En revanche, Nauzyciel rend bien compte d’une idée chère à Genet, particulièrement dans les Paravents : la scène est le lieu d’une cérémonie profane, où les vivants et les morts peuvent se rencontrer. Tous les personnages de cette farce tragique sont comme des spectres qui n’ont pas renoncé à la parole et qui, à l’occasion, offrent le visage de la réconciliation au-delà de tous les conflits terrestres. Quand on songe que Genet voyait dans l’élévation eucharistique le summum de l’art théâtral, on regarde d’un autre œil tout ce qui fit hurler, de rire ou de colère, et fait désormais bâiller. Et on se prend à rêver d’un public qui réagirait encore, par des rires complices ou des murmures choqués, devant quelques piques d’époque devenues insignifiantes ou incompréhensibles. 

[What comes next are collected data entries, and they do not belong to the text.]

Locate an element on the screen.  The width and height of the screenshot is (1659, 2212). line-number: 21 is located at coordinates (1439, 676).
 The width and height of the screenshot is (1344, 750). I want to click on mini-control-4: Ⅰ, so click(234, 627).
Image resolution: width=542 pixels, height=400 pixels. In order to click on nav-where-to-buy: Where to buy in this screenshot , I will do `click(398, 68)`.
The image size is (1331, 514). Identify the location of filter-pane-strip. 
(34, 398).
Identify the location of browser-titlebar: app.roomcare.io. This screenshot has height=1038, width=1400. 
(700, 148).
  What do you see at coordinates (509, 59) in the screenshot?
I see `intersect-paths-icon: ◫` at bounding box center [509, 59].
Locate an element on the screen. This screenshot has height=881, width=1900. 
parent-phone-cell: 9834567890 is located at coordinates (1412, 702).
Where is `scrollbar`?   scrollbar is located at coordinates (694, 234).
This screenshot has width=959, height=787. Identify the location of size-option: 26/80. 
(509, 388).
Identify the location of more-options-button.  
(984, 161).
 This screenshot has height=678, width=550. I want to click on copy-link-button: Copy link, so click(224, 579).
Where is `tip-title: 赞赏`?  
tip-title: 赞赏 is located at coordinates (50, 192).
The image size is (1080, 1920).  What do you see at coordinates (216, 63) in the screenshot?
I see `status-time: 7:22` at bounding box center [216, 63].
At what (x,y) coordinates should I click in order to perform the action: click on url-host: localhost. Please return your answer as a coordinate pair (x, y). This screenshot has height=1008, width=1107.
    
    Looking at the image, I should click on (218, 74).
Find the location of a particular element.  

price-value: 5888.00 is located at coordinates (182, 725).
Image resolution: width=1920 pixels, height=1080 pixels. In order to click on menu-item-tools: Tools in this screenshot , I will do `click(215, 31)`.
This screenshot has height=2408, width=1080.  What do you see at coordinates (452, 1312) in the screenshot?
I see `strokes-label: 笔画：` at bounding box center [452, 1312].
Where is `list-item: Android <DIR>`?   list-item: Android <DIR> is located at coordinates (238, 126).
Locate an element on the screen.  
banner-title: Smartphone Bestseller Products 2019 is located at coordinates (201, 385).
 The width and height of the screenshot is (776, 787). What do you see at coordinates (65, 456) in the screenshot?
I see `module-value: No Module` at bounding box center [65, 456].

Qui sourcille encore devant l’académicien qui voit en imagination briller les verrières de Chartres et "de jeunes musulmans lisant Péguy dans le texte" ? De même, quand un lieutenant ordonne qu’on serve un café bouillant, "les hosties et le latin à peine avalés », on aimerait presque qu’un spectateur soit choqué de ce traitement désinvolte de la liturgie. Et quand le même lieutenant ordonne à l’aumônier de mettre rapidement "surplis, crucifix, calices et ciboires dans le barda", on n’est pas loin de se dire que les sorts du théâtre anticlérical et du catholicisme sont étroitement liés. Indépendamment des qualités et des défauts de cette nouvelle mise en scène, nous en conclurons ceci : quand la mystique est oubliée, la mystique inversée fait bâiller.